Dear… Whoever’s Out There Reading This,

Hi. My name is Faiza, and this blog will be my platform to talk about all things me. Why should you give a shit? You shouldn’t! And that’s okay because this isn’t for you. This is for me! I need a place to escape and flush my thoughts, and writing has always been that for me. Sure, I can write in my journal, but because there might be someone out there who might relate, or just wants to escape into my rabbit hole because you have the same question, are on a smiliar journey, or because it entertains you to see you’re not actually that “weird” after all, well, here I am

I’m thirty-five, unmarried, and would like to stay that way. Not age, but relationship status. This use to frighten my family tree, now we’re just hoping Corona or COVID 19, whatever the fuck you wanna call it, doesn’t wipe most of us out. Welcome to 2020! None of us signed up for this. Many weren’t even prepared. I am amongst the ones that weren’t prepared. 

The past few weeks have been a mission. My mom came down with a cough that’s been on and off for weeks now. Doctors didn’t test her for the virus, but we were told to keep an eye on symptoms, use cold/flu meds to treat it and keep quarantined.
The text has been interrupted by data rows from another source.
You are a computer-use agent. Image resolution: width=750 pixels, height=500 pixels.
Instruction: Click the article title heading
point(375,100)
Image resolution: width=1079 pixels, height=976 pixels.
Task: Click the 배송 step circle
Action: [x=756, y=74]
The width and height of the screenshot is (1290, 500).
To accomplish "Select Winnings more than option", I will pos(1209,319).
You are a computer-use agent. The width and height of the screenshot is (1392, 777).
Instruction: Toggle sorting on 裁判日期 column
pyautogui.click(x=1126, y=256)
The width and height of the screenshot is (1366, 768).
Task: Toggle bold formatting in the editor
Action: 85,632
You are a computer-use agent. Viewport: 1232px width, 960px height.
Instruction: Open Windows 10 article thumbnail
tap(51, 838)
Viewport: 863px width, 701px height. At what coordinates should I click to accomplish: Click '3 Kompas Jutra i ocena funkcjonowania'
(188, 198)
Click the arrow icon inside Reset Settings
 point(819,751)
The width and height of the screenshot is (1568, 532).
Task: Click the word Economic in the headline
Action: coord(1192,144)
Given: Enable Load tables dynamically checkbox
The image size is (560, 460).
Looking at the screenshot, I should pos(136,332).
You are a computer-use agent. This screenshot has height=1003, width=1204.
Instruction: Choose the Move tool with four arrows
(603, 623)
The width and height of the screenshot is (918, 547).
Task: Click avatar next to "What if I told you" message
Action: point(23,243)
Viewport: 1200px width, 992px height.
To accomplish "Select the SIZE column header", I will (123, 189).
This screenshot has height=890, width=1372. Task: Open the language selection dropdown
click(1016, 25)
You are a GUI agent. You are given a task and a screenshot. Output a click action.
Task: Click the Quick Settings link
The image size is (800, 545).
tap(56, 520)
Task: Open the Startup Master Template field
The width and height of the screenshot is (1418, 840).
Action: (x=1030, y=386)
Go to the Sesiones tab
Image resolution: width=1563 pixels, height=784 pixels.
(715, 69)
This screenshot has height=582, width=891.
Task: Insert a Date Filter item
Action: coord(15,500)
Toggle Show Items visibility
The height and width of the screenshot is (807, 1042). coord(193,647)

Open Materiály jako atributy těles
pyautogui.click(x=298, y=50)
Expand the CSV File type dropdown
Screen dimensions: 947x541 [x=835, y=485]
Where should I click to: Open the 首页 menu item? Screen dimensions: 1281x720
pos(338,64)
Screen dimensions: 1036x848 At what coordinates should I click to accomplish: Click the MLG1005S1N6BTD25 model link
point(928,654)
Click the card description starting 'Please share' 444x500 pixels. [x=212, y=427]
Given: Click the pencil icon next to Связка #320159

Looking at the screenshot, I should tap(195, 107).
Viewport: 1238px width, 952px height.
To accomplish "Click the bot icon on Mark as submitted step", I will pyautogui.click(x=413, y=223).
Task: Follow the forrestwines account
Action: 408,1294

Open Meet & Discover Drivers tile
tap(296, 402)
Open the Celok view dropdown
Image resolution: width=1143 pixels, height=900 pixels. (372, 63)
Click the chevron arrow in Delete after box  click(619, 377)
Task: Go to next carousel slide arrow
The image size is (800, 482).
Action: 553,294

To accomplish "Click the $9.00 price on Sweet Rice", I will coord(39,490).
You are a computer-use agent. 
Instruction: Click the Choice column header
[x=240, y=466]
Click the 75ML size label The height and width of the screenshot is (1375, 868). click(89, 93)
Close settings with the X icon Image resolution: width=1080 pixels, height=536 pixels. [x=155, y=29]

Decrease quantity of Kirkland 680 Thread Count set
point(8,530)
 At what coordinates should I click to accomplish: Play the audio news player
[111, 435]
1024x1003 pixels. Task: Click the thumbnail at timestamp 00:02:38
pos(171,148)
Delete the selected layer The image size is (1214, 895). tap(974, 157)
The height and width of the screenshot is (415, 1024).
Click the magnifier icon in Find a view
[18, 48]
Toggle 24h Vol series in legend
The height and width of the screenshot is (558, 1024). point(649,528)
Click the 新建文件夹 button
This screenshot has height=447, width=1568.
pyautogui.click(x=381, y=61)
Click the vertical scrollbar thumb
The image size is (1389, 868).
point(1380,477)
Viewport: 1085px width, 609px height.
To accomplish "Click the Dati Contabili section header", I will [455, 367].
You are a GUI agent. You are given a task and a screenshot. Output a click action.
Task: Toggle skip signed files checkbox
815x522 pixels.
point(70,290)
Which is what we’ve been doing. Things have been on and off with the constant worry about everything regarding this pandemic. So much so even my inbox became overwhelmed with new/existing clients wanting to book sessions. 

Relationships seem to be taking a hit during this pandemic. So, juggling my life, and theirs became my job. By Day 16, of poorly multitasking my personal life and business, I had officially hit the max. I was burned out. I fell behind on texts, emails, stopped sending audio and video messages. I lit shut down like when a network crashes, and that’s exactly what happened to me: I crashed. 

We haven’t even hit summer yet, and I was already burned out. I felt like such a disappointment. I was disappointed in not delivering as I usually do, but more than anything, I hated that I kept finding myself in a crash pattern. I’m so used to pushing myself like a work mule and then laying hunched over on my bed after throwing up for the third time during a migraine attack, wondering how I got there. 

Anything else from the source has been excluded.